Problem: Every line containing "comment" should be identified and copied from the data below.

____________________

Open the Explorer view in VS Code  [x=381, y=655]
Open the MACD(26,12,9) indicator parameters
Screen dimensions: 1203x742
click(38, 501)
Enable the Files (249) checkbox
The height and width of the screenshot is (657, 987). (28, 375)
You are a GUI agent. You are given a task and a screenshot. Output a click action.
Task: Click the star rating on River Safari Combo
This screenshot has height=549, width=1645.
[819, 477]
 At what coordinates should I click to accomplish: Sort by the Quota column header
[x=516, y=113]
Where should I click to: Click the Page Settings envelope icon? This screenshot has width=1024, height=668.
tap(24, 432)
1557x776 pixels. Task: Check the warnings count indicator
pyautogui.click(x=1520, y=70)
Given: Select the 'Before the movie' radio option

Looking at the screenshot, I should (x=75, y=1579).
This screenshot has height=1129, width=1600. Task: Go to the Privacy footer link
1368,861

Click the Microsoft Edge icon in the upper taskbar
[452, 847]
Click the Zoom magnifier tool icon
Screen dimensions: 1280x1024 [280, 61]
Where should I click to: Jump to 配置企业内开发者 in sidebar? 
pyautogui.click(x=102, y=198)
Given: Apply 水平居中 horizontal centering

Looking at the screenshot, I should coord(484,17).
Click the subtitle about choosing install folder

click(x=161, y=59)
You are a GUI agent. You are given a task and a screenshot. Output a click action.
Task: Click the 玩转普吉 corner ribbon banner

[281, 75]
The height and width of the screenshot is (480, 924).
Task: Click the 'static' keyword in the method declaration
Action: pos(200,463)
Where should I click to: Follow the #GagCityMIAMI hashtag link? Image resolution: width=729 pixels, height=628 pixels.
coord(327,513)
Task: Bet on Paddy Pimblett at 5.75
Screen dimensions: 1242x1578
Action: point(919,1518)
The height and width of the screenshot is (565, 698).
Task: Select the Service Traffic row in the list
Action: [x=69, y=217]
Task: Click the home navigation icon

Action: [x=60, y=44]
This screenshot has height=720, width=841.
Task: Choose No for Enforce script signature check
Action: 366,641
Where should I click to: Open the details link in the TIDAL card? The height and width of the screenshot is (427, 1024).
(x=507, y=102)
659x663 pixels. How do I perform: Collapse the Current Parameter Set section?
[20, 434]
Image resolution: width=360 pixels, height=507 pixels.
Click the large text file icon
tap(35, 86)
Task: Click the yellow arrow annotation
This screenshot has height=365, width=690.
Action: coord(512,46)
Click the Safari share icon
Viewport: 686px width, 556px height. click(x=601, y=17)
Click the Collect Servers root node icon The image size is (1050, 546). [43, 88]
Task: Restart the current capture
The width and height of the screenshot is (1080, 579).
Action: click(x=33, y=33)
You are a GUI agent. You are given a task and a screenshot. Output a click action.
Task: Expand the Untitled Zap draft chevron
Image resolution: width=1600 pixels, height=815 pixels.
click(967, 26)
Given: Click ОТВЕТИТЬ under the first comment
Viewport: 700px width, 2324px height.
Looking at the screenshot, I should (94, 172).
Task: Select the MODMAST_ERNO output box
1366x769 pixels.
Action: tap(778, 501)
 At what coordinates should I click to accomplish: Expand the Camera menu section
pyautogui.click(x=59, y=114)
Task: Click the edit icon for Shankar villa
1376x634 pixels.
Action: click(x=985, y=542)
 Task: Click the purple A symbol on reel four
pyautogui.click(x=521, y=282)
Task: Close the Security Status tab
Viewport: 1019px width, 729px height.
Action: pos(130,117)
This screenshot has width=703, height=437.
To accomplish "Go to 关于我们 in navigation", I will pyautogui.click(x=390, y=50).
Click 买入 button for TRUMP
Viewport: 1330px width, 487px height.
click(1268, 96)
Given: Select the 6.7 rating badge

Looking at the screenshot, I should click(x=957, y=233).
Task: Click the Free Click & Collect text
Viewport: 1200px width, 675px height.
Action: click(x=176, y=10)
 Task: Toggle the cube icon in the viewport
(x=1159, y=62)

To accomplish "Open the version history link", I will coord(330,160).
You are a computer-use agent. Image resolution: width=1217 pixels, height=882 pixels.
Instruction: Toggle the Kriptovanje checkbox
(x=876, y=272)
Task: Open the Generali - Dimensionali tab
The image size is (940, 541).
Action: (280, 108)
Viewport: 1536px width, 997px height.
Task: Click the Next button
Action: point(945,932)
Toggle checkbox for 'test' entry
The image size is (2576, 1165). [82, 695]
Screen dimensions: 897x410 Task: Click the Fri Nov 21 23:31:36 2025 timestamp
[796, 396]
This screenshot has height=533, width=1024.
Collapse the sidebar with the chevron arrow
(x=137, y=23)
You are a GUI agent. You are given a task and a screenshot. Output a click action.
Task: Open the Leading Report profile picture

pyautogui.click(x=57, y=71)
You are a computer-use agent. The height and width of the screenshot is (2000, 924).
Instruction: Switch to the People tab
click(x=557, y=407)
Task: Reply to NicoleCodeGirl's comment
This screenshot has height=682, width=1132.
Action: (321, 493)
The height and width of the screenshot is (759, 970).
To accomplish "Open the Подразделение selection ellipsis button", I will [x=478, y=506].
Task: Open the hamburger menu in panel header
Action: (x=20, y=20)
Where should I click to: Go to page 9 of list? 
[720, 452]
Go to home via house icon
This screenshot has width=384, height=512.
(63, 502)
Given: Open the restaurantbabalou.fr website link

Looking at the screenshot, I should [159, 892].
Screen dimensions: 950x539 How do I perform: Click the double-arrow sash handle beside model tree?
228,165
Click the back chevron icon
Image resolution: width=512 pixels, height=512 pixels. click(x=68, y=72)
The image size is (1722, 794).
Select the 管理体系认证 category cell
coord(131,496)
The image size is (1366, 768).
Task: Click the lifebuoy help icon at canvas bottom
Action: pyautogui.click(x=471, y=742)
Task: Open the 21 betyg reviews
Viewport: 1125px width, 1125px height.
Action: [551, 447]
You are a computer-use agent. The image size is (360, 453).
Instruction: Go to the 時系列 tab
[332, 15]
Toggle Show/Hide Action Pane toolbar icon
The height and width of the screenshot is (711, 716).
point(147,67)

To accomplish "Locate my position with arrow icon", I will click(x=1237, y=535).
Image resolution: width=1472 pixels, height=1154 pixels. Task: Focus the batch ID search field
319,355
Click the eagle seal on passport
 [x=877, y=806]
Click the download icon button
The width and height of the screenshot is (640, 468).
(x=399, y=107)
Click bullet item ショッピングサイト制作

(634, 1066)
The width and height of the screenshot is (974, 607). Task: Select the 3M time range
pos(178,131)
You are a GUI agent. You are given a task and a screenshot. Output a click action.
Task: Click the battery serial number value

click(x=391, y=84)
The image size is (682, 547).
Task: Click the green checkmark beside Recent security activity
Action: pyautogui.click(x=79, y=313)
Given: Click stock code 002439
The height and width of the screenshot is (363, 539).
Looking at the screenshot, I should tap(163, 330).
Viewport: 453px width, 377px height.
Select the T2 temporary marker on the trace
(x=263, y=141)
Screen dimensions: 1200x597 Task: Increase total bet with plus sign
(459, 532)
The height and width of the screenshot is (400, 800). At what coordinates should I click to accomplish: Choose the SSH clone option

____________________

Finished task:
Given: Click ОТВЕТИТЬ under the first comment
Task: Reply to NicoleCodeGirl's comment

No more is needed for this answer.